Exercise requirements
In the records below, find the line with "This screenshot has height=471, width=720." and the line with "You are a computer-use agent. This"; return exactly those lines and every line between them.

(Source records)
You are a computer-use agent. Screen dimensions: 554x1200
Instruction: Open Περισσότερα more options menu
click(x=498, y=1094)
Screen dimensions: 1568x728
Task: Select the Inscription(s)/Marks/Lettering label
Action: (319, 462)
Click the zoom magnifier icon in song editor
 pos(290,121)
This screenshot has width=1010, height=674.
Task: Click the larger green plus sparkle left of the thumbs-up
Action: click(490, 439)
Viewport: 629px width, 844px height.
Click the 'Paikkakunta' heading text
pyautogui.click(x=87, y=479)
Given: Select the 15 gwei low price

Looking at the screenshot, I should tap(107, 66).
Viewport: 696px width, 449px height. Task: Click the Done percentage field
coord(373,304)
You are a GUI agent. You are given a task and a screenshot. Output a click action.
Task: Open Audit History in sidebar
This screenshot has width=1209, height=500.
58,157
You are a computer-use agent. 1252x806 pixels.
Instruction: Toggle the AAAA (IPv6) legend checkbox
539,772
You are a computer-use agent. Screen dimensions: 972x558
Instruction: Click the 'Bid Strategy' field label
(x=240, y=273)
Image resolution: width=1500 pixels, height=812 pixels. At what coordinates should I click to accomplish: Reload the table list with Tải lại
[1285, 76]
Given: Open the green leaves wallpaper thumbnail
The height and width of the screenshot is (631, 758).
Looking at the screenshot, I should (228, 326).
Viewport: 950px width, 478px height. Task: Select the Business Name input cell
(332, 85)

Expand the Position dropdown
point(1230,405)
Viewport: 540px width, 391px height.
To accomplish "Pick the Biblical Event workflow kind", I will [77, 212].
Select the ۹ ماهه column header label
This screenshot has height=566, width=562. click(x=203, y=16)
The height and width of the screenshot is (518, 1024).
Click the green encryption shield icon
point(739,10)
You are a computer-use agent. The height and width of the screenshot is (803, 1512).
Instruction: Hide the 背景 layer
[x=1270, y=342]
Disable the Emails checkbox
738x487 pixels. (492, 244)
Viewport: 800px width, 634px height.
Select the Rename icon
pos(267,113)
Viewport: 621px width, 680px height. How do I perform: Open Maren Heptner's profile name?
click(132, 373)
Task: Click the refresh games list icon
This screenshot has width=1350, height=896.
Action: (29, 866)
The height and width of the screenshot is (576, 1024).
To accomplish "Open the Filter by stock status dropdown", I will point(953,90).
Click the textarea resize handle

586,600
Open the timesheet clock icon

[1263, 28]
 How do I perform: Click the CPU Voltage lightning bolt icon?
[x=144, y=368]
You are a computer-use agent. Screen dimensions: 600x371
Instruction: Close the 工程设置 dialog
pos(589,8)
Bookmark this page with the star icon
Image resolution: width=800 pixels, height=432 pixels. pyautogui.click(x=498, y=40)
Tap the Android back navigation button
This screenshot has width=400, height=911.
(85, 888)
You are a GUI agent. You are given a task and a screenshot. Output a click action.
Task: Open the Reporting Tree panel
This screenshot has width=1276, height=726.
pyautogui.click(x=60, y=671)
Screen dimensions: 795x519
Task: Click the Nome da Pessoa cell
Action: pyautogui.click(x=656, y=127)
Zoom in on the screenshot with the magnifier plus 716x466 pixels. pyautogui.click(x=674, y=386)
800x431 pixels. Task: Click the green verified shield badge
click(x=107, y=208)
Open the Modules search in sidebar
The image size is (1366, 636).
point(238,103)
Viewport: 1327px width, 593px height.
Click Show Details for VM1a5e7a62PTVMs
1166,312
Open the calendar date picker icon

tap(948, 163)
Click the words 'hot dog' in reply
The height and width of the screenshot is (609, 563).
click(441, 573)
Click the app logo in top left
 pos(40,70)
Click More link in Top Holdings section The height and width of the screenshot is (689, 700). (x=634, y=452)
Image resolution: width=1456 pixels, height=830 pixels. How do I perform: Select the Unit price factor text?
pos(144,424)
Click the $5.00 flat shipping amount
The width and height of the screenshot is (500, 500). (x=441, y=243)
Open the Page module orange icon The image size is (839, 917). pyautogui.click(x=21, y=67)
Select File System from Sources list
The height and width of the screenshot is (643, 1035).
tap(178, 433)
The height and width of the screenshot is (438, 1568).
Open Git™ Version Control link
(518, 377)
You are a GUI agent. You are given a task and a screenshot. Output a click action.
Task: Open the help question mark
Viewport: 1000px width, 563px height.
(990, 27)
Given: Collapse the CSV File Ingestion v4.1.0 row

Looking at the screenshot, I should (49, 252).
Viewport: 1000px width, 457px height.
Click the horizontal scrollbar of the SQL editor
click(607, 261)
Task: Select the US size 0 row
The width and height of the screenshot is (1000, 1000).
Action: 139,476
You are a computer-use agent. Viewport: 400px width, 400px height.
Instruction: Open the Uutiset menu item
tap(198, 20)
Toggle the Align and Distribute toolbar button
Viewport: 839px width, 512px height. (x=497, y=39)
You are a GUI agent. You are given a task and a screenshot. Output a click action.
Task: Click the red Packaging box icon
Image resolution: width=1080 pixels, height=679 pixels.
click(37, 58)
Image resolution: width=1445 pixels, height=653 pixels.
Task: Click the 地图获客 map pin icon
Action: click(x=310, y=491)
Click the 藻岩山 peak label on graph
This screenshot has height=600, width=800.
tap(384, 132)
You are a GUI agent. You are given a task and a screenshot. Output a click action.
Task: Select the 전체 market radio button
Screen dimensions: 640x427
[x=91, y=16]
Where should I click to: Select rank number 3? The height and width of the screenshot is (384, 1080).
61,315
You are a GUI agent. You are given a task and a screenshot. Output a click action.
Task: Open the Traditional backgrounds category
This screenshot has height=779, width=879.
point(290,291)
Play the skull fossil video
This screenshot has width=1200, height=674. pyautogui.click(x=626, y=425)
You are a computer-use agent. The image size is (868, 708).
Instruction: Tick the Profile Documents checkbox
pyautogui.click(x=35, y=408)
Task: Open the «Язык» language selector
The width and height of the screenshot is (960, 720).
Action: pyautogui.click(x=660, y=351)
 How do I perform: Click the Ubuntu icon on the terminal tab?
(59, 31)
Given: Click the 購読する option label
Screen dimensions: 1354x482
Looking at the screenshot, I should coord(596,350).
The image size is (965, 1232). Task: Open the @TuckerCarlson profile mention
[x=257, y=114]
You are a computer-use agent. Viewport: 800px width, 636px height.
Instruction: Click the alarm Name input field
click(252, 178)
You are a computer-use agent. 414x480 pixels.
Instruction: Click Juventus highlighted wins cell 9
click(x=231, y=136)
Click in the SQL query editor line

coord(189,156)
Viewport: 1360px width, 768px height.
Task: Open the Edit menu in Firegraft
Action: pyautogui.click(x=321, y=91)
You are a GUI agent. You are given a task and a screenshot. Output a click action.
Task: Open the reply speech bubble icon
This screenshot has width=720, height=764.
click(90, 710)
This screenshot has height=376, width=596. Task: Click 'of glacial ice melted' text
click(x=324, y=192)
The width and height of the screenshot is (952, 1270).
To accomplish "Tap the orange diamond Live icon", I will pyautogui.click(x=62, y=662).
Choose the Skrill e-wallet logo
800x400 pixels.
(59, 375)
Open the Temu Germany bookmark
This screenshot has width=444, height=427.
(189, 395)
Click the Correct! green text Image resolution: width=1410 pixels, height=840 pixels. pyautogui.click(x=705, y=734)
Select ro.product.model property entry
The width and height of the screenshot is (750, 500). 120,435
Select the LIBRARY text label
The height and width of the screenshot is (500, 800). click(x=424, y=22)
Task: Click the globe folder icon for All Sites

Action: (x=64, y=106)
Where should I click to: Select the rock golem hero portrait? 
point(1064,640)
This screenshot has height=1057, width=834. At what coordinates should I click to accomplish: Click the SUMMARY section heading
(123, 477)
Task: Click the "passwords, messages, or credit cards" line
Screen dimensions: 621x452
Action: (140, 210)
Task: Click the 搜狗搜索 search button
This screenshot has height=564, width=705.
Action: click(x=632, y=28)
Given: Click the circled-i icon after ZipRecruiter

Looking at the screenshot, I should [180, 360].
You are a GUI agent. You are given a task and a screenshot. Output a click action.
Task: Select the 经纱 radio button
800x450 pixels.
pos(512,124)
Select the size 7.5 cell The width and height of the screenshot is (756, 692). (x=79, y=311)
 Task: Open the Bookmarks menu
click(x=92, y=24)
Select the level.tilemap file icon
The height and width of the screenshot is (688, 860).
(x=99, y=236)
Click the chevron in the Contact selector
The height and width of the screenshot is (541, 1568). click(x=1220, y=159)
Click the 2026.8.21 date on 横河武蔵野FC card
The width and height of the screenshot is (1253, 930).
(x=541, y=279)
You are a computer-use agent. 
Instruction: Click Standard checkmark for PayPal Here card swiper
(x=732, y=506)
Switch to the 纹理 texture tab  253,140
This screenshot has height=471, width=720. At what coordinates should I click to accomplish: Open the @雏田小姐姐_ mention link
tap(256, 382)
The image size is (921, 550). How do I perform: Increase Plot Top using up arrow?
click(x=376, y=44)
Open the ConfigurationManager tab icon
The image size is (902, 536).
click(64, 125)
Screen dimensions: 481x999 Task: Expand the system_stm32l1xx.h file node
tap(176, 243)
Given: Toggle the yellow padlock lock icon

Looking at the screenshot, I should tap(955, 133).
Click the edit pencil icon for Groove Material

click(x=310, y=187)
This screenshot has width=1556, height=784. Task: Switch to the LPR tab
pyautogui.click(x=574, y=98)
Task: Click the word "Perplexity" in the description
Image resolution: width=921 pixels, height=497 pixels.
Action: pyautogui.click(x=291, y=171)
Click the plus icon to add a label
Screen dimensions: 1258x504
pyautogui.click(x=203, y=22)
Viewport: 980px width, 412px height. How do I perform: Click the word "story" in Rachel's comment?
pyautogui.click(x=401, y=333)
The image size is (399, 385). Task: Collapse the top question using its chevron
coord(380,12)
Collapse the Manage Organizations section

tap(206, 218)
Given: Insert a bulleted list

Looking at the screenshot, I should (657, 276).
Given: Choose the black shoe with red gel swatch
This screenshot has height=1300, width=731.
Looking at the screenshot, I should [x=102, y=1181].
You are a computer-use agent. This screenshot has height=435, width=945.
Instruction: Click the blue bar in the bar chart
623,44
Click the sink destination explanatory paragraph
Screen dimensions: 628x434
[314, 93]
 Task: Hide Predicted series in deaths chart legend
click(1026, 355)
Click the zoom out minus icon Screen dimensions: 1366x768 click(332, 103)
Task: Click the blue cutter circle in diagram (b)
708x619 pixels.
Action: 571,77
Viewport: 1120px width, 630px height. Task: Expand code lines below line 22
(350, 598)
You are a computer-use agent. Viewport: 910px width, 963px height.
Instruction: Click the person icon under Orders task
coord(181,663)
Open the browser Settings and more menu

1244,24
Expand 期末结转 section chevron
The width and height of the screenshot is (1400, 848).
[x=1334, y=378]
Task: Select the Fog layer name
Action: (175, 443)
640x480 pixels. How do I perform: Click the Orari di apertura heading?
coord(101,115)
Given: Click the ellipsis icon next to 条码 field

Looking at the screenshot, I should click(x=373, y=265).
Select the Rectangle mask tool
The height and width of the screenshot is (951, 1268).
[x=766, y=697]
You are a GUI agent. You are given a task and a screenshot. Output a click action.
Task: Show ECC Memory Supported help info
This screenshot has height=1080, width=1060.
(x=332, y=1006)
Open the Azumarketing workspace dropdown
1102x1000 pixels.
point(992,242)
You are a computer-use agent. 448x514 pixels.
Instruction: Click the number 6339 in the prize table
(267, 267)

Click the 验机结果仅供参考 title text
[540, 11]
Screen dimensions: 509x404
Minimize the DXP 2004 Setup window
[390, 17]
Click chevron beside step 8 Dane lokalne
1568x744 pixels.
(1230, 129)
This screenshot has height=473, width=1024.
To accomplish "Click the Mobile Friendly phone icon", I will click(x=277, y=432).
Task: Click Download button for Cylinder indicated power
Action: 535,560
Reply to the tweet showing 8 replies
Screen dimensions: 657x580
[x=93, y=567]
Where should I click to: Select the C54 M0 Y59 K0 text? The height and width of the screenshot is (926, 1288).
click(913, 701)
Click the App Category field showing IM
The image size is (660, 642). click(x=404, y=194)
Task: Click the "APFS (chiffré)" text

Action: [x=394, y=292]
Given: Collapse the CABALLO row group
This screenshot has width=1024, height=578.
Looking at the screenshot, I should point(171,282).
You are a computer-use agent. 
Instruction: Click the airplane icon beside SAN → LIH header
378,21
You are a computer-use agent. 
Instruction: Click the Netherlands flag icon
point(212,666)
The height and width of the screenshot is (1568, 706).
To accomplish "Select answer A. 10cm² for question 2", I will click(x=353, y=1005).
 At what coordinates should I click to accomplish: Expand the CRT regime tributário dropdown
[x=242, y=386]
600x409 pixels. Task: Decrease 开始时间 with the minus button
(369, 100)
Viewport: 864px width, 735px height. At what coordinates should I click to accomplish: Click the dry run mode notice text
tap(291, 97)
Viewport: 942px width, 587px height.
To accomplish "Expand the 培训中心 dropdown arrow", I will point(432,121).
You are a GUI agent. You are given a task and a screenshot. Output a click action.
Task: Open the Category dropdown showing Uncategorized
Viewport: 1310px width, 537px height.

Exercise output
This screenshot has height=471, width=720. At what coordinates should I click to accomplish: Open the @雏田小姐姐_ mention link
tap(256, 382)
The image size is (921, 550). How do I perform: Increase Plot Top using up arrow?
click(x=376, y=44)
Open the ConfigurationManager tab icon
The image size is (902, 536).
click(64, 125)
Screen dimensions: 481x999 Task: Expand the system_stm32l1xx.h file node
tap(176, 243)
Given: Toggle the yellow padlock lock icon

Looking at the screenshot, I should tap(955, 133).
Click the edit pencil icon for Groove Material

click(x=310, y=187)
This screenshot has width=1556, height=784. Task: Switch to the LPR tab
pyautogui.click(x=574, y=98)
Task: Click the word "Perplexity" in the description
Image resolution: width=921 pixels, height=497 pixels.
Action: pyautogui.click(x=291, y=171)
Click the plus icon to add a label
Screen dimensions: 1258x504
pyautogui.click(x=203, y=22)
Viewport: 980px width, 412px height. How do I perform: Click the word "story" in Rachel's comment?
pyautogui.click(x=401, y=333)
The image size is (399, 385). Task: Collapse the top question using its chevron
coord(380,12)
Collapse the Manage Organizations section

tap(206, 218)
Given: Insert a bulleted list

Looking at the screenshot, I should (657, 276).
Given: Choose the black shoe with red gel swatch
This screenshot has height=1300, width=731.
Looking at the screenshot, I should [x=102, y=1181].
You are a computer-use agent. This screenshot has height=435, width=945.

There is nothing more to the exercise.